3. **Adding them up:** We add up all these tiny donut volumes. The donuts stack from the bottom of our bowl ($y=0$). Where does the stack end? The "hole" part goes up to where the outer radius equals the inner radius ($x=k$). So, at $x=k$, $y = r^2 - k^2$. This is the highest point where our "ring" shape exists. Above this, the bowl is too narrow for the hole to matter.
$V_y = \int_{0}^{r^2 - k^2} \pi (r^2 - y - k^2) dy$
4. **Calculations:** Let's do the adding (integration)!

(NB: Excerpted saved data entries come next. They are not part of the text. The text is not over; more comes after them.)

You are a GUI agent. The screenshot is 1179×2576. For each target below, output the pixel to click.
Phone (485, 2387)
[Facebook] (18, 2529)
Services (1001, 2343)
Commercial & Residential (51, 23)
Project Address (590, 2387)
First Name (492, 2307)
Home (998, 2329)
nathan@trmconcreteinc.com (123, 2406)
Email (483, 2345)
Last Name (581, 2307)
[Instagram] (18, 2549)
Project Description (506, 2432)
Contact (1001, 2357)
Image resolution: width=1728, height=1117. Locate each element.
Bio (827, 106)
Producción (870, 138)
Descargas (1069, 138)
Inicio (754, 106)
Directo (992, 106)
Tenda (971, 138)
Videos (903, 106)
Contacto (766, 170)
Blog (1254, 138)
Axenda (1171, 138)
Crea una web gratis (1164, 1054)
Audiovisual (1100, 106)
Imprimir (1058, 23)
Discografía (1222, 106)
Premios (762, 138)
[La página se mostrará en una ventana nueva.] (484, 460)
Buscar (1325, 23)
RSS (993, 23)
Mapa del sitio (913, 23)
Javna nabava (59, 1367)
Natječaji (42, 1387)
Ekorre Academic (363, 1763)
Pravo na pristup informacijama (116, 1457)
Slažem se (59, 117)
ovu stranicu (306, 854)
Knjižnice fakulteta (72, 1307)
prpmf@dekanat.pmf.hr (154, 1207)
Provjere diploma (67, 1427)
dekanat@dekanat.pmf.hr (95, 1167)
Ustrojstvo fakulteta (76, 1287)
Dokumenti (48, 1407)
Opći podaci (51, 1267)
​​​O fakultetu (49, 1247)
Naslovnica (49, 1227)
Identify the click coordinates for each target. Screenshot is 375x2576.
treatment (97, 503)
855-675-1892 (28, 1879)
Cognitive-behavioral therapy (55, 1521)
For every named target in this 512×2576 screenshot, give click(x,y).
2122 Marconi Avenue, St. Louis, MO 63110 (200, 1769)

$V_y = \pi \left[ r^2 y - \frac{y^2}{2} - k^2 y \right]_{0}^{r^2 - k^2}$
$V_y = \pi \left[ (r^2(r^2 - k^2) - \frac{(r^2 - k^2)^2}{2} - k^2(r^2 - k^2)) - (0) \right]$
Let's factor out $(r^2 - k^2)$:
$V_y = \pi (r^2 - k^2) \left[ r^2 - \frac{(r^2 - k^2)}{2} - k^2 \right]$
$V_y = \pi (r^2 - k^2) \left[ (r^2 - k^2) - \frac{1}{2}(r^2 - k^2) \right]$
$V_y = \pi (r^2 - k^2) \left[ \frac{1}{2}(r^2 - k^2) \right]$
$V_y = \frac{\pi}{2} (r^2 - k^2)^2$

Phew! Both ways give us the exact same answer, which means we did it right! It's so cool how different ways of slicing give the same total volume!